The lack of adequate reparations and the protracted delays in pursuing post-TRC prosecutions, seriously undermine the TRC’s ground-breaking legacy of reconciliation alongside a conditional amnesty. Indeed, such failures have promoted an ongoing cycle of impunity and effectively introduced a de facto blanket amnesty for all crimes of the past.
The failure to pursue cases, such as the torture and disappearance of Nokuthula Simelane, represents a deep betrayal of those who struggled and died to free South Africa. The prospect of justice for Nokuthula Simelane and her family represents an important step towards remedying this situation.

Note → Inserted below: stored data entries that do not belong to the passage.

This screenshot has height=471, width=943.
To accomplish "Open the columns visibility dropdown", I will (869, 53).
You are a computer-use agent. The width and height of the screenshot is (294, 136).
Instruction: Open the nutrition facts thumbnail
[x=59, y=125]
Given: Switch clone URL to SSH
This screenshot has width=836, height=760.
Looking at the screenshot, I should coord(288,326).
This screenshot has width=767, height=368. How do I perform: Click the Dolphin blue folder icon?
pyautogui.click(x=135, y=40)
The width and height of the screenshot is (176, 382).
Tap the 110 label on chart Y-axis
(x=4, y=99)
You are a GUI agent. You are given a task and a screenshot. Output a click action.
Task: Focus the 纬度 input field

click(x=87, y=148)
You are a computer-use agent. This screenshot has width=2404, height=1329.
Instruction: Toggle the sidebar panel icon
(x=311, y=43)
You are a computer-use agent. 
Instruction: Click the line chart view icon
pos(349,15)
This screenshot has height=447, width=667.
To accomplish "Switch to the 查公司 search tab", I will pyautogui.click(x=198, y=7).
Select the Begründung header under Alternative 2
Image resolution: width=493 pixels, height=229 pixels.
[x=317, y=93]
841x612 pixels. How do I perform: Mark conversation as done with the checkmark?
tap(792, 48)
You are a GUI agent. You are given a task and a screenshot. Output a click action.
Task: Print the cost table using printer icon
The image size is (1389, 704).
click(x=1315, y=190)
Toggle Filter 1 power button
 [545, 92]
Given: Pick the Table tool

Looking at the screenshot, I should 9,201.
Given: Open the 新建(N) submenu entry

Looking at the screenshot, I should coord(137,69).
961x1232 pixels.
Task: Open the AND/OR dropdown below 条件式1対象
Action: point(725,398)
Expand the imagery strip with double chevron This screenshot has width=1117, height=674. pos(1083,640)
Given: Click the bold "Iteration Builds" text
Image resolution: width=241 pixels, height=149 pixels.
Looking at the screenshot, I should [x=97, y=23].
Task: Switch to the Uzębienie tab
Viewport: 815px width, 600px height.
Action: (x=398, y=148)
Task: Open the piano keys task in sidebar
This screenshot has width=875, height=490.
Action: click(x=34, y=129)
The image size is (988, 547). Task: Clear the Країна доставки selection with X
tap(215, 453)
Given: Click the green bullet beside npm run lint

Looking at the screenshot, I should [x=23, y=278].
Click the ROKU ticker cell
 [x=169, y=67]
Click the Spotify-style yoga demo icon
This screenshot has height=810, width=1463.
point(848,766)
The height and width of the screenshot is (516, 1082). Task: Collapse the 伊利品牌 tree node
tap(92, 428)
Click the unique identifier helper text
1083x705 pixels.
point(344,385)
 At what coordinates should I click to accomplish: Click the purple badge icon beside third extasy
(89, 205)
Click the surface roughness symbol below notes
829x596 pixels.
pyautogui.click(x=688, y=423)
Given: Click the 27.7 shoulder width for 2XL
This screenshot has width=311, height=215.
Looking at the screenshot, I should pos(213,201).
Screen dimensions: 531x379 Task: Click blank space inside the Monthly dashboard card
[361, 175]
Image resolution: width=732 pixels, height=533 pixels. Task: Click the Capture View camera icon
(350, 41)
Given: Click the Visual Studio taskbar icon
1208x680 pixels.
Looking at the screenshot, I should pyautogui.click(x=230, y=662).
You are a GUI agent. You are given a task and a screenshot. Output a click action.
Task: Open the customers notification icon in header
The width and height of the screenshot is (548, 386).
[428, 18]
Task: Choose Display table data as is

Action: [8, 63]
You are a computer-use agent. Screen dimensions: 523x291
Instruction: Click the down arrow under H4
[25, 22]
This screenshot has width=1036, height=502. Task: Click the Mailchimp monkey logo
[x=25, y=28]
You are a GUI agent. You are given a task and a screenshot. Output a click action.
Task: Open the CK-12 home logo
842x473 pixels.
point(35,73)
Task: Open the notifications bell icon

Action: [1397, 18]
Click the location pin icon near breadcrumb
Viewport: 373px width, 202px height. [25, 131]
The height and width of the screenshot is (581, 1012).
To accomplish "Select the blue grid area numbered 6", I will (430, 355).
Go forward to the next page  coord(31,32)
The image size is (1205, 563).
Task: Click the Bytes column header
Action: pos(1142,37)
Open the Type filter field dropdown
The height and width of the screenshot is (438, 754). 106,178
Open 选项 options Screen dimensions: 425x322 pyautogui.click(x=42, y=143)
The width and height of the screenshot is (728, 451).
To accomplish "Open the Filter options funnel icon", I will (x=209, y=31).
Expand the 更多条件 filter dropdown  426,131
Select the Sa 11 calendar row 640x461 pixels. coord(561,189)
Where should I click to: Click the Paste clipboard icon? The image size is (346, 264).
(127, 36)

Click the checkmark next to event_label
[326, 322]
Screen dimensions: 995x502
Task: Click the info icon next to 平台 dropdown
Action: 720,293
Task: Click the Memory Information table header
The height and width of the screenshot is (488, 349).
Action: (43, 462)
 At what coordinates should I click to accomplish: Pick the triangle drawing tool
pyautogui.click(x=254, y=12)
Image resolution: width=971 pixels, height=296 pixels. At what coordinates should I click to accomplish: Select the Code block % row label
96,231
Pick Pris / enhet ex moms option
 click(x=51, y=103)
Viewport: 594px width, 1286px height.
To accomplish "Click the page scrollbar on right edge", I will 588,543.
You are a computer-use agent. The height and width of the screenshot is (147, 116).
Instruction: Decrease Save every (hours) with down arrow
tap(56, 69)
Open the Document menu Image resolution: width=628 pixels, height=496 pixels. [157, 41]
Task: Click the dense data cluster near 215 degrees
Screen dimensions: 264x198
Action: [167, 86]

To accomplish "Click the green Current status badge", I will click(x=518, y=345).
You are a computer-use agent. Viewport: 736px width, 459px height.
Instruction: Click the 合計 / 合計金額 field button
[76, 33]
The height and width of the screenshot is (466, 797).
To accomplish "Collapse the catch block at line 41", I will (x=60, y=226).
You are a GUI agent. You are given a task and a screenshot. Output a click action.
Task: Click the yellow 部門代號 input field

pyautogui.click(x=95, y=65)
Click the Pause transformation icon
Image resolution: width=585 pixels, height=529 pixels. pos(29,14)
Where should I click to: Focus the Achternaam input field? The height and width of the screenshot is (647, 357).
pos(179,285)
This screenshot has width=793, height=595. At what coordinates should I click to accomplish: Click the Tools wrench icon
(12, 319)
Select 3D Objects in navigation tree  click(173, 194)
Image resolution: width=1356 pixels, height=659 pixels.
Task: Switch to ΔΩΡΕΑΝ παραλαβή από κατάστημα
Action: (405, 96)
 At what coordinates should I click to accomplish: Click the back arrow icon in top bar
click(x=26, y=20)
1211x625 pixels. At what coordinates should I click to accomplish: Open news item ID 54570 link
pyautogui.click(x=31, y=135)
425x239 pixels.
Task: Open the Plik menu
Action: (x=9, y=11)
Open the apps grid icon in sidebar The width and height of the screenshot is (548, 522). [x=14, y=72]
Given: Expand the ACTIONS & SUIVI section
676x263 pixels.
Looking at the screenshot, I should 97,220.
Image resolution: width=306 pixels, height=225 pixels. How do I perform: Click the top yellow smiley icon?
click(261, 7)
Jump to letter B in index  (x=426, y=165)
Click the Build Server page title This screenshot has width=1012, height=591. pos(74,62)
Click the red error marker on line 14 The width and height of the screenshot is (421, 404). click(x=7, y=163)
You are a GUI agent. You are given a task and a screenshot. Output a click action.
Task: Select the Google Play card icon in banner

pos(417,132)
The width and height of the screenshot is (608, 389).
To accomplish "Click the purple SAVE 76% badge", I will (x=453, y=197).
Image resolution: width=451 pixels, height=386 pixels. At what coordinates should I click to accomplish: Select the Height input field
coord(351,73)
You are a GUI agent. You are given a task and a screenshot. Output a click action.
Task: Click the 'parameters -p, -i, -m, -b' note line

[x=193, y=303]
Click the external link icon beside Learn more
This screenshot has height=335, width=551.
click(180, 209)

PLEASE JOIN US FOR A PRESS CONFERENCE ON FRIDAY 22 MAY 2015, WHERE THE FAMILY AND OTHER KEY STAKEHOLDERS WILL BE MAKING STATEMENTS.
Venue: The Former Women’s Jail, Constitution Hill, 1 Kotze Street, Johannesburg. There is limited parking available at Level C Constitution Hill; and guarded, unlimited parking on Kotze Street.
Background to the SACTJ
The SACTJ is an umbrella body of organizations working to advance the rights of victims of past conflicts and to hold the South African government accountable to its obligations. The member organisations are committed to helping secure the rights of victims of apartheid-era human rights violations and raising awareness about these rights. These organisations are Centre for the Study of Violence and Reconciliation (CSVR), Human Rights Media Centre (HRMC), Institute for Justice and Reconciliation (IJR), Khulumani Support Group (KSG), South African History Archive (SAHA) and Trauma Centre for the Survivors of Violence and Torture (TCSVT).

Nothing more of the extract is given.